Transcutaneous electrical stimulation (TENS):
Transcutaneous electrical stimulation (TENS) is an electrical modality that can be used to control pain and swelling.
Therapeutic ultrasound can stimulate cell migration, proliferation, and collagen synthesis of tendon cells which can benefit the healing process.
Shockwave therapy is an innovative approach for treating posterior tibialis tendon dysfunction, as proved by various research studies.
Manual therapy uses hands to help improve the ankle moves after posterior tibialis tendon dysfunction (PTTD). After immobilization, the joints of the ankle and toes may be stiff, and thus joint mobilizations may be necessary to improve overall mobility.
Range of motion exercises:
Ankle ROM exercises include pulling the toes and ankle up, pointing the toes and ankle down, moving the foot and ankle inwards, and moving the foot and ankle to the side and away from the body (eversion), these exercises for PTT dysfunction should not hurt.
Calf stretches while standing are a great way to stretch the tendon and the muscles surrounding it. A foam roller can also be used to loosen the calf muscles.

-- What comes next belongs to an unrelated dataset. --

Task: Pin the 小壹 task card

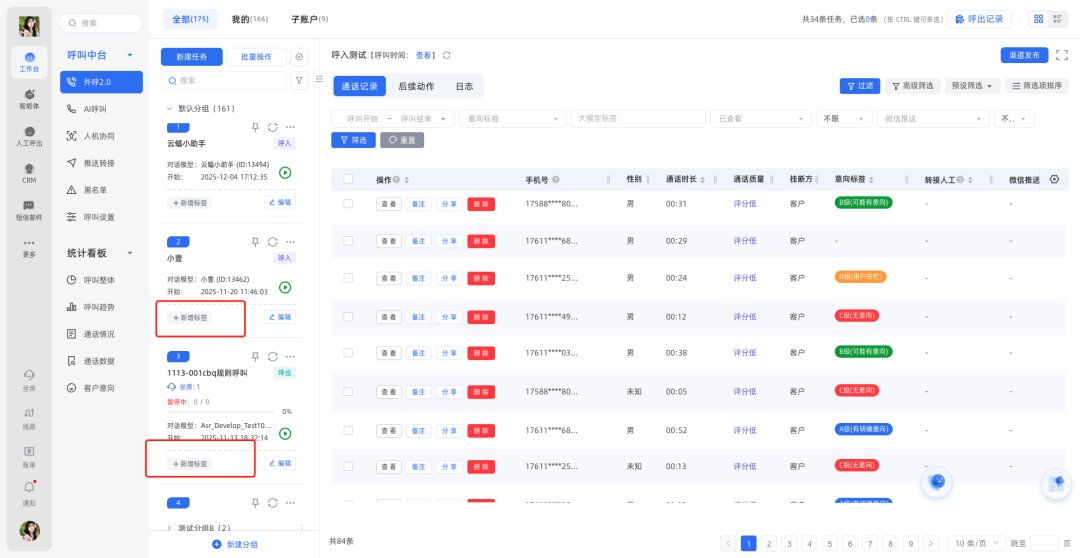Action: 255,242
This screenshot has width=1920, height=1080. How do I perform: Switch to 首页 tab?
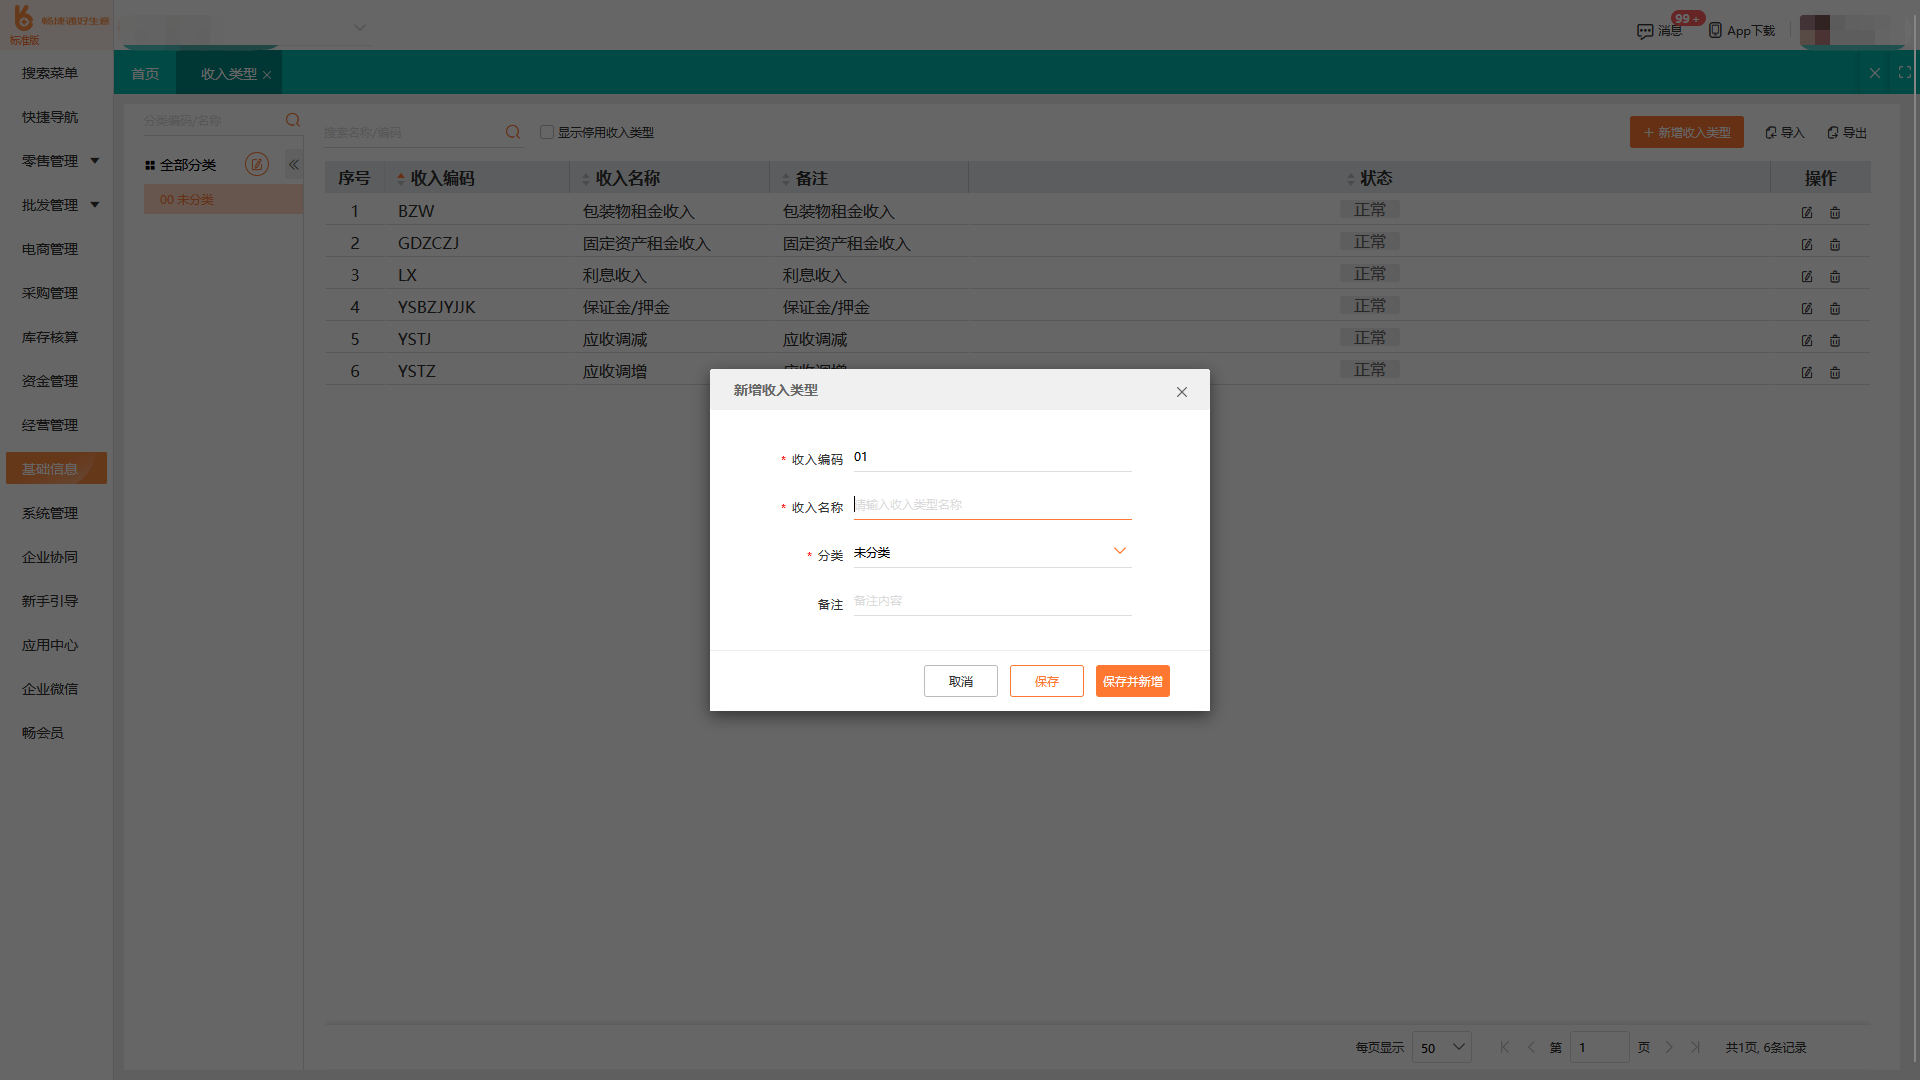point(144,74)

Ankle strengthening exercises add stability to the foot and ankle. This takes the stress and strain from the injured posterior tibialis tendon. Strengthening the ankles with resistance bands is an easy way. Wrap the band around the foot to create resistance while moving the foot. Few exercises that can be done with resistance bands are ankle inversion, ankle eversion, ankle dorsiflexion, and ankle plantarflexion. These exercises should not hurt but should make the ankle and foot feel a little tired. Strengthening the muscles in the hips and knees helps make sure that the foot is in the correct position while moving. Strengthening exercises include squats, lunges, straight leg raises, single-limb heel raises, resistance band exercises, and walking on the toes over a short distance to help prevent injuries.
Balance and proprioception exercises:
Balance and proprioception exercises are a part of a physiotherapy program. Proprioception is the ability to figure out where the body is and how it's moving. Better balance and awareness of the position of the foot and ankle can decrease the stress on the injured tendon. Balance exercises like a single-leg stance progression, standing on a foam pad with one foot and catching a ball, standing on the pad, and squatting down slowly, can be done. Tools like BOSU balls, wobble board, and BAPS board can be used.
Gait training helps to restore normal walking, so gait training may be done during the physiotherapy sessions. The therapist performs specific exercises to help improve the way the patient walks. Assistive devices should also be used so that the progress is proper and safe.
Plyometrics are exercises that use the body's ability to jump and land with explosive power. They enable run quickly, change direction, and take the forces on the body while running and jumping. Plyometric exercise can be used as a part of posterior tibial tendon dysfunction rehab. Examples of plyometric exercises are drop jumping, hopping, or jumping in different planes of motion and directions.